- **What the task requires**:
Find the string "value" in the records. Copy each line that has it.

- **Source records**:
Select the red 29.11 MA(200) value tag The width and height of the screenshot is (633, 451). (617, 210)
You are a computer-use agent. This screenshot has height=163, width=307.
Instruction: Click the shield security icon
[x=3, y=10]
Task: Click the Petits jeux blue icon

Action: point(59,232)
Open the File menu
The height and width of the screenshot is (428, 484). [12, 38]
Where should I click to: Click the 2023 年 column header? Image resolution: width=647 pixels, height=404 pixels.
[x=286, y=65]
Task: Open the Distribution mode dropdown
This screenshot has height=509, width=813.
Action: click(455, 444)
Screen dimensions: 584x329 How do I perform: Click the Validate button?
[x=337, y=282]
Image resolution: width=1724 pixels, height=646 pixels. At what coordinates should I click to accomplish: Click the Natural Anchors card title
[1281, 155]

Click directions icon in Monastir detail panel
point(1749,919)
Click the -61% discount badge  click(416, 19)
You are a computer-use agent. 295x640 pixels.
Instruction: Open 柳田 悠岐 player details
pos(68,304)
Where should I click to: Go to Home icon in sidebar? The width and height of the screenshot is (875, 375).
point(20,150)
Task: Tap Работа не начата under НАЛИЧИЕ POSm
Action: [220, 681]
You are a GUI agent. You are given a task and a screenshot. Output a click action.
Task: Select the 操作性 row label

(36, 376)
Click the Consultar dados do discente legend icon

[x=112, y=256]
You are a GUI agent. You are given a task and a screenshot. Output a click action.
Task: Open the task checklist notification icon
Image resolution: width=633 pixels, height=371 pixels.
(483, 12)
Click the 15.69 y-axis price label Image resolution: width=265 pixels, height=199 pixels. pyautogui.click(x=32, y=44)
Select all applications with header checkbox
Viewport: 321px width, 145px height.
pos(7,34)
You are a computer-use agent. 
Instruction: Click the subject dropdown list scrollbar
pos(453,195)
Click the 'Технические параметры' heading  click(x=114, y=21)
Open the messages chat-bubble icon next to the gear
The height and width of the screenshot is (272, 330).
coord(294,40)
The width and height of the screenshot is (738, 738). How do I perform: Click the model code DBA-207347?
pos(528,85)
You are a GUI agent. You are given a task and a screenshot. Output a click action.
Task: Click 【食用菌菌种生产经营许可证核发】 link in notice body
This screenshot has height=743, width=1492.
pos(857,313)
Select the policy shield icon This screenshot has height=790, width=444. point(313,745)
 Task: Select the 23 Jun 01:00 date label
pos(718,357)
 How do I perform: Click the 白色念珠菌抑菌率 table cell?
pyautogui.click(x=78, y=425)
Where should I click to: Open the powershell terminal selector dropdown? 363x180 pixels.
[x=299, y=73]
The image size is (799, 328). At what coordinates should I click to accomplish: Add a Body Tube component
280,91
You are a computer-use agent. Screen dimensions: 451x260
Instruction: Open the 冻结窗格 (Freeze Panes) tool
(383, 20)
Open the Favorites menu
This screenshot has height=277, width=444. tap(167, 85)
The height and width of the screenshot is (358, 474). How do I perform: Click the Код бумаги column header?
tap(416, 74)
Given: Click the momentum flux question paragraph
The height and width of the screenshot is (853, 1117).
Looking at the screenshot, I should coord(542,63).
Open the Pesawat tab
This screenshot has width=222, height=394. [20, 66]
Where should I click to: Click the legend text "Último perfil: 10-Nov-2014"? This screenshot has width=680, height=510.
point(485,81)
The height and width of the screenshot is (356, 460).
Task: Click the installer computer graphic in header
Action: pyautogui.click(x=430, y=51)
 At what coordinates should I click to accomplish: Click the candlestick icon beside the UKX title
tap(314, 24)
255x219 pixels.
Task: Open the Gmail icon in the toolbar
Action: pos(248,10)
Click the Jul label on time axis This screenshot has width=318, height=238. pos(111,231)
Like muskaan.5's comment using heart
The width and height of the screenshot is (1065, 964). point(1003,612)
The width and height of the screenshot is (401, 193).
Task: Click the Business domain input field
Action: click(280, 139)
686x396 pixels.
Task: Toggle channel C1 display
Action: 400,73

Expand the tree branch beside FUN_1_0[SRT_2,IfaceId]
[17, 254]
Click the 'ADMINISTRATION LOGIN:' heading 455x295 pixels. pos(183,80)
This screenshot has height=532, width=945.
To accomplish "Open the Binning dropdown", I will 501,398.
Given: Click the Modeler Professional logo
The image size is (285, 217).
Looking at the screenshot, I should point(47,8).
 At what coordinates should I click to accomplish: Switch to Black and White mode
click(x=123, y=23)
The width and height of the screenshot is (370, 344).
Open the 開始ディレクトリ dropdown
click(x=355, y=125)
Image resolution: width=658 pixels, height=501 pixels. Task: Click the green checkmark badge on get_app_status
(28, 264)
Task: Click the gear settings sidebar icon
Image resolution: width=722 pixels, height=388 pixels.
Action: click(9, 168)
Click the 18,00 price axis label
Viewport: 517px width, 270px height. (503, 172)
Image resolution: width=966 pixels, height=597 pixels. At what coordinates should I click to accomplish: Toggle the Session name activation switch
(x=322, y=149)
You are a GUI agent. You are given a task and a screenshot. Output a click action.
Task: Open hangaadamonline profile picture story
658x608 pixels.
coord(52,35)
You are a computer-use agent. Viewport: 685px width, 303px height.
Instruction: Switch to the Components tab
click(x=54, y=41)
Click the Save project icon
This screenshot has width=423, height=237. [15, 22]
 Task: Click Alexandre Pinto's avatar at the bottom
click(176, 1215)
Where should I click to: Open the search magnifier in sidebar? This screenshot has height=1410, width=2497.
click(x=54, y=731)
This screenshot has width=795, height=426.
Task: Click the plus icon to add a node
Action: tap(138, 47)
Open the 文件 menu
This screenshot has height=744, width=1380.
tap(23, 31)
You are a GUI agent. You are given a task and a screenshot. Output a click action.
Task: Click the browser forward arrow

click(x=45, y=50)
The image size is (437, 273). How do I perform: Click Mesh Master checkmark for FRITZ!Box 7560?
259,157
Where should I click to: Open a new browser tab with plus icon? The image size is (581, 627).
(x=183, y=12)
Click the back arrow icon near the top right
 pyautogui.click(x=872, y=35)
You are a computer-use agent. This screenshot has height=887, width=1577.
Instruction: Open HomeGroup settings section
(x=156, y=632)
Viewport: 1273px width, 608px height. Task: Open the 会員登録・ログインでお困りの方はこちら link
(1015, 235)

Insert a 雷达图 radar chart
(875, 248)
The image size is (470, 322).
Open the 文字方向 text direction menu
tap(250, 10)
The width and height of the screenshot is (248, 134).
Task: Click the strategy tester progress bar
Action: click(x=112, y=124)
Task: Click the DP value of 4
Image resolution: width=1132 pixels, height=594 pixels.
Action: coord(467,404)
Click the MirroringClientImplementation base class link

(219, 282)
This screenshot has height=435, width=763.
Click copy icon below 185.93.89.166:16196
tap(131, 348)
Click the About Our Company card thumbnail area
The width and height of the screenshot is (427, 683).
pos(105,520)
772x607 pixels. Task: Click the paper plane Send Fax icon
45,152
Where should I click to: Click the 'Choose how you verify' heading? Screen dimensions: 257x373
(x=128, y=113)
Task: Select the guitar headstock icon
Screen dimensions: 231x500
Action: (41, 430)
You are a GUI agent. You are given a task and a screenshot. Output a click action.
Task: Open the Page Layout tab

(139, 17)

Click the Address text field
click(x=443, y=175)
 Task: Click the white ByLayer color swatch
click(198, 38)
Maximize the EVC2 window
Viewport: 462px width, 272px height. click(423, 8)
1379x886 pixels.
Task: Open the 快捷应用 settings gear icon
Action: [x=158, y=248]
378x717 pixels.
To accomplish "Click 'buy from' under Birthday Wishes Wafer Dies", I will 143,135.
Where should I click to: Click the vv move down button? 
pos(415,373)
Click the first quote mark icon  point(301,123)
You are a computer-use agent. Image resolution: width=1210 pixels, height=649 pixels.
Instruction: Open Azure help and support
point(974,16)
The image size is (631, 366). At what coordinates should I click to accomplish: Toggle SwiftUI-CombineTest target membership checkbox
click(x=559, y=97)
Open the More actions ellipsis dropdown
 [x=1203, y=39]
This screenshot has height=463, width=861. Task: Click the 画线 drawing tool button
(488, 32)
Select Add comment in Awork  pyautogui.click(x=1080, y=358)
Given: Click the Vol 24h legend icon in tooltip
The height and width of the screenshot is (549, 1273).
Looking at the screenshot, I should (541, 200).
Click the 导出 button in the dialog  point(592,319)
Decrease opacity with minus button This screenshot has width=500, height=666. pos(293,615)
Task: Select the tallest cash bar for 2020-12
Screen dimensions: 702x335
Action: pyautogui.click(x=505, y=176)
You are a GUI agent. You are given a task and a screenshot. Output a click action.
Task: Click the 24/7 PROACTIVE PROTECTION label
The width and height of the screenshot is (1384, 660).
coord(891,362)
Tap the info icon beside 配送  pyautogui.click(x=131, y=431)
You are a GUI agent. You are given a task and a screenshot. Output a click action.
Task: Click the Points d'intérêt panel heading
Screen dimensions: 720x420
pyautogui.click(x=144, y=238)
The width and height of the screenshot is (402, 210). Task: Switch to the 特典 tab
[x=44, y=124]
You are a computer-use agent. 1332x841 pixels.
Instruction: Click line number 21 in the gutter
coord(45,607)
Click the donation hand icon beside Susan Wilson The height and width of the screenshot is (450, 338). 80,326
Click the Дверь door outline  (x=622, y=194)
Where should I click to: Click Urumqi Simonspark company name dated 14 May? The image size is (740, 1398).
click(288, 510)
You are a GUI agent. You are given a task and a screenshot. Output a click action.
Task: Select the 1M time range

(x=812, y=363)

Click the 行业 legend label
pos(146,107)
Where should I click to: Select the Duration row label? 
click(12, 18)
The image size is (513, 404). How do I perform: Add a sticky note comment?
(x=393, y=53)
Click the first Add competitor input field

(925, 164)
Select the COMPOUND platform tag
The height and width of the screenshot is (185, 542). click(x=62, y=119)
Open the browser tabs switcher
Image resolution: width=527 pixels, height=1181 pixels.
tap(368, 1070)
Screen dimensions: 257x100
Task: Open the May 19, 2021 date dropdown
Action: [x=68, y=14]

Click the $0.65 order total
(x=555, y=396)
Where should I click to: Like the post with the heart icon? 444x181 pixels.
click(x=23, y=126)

- **Exercise answer**:
Select the red 29.11 MA(200) value tag The width and height of the screenshot is (633, 451). (617, 210)
Task: Click the DP value of 4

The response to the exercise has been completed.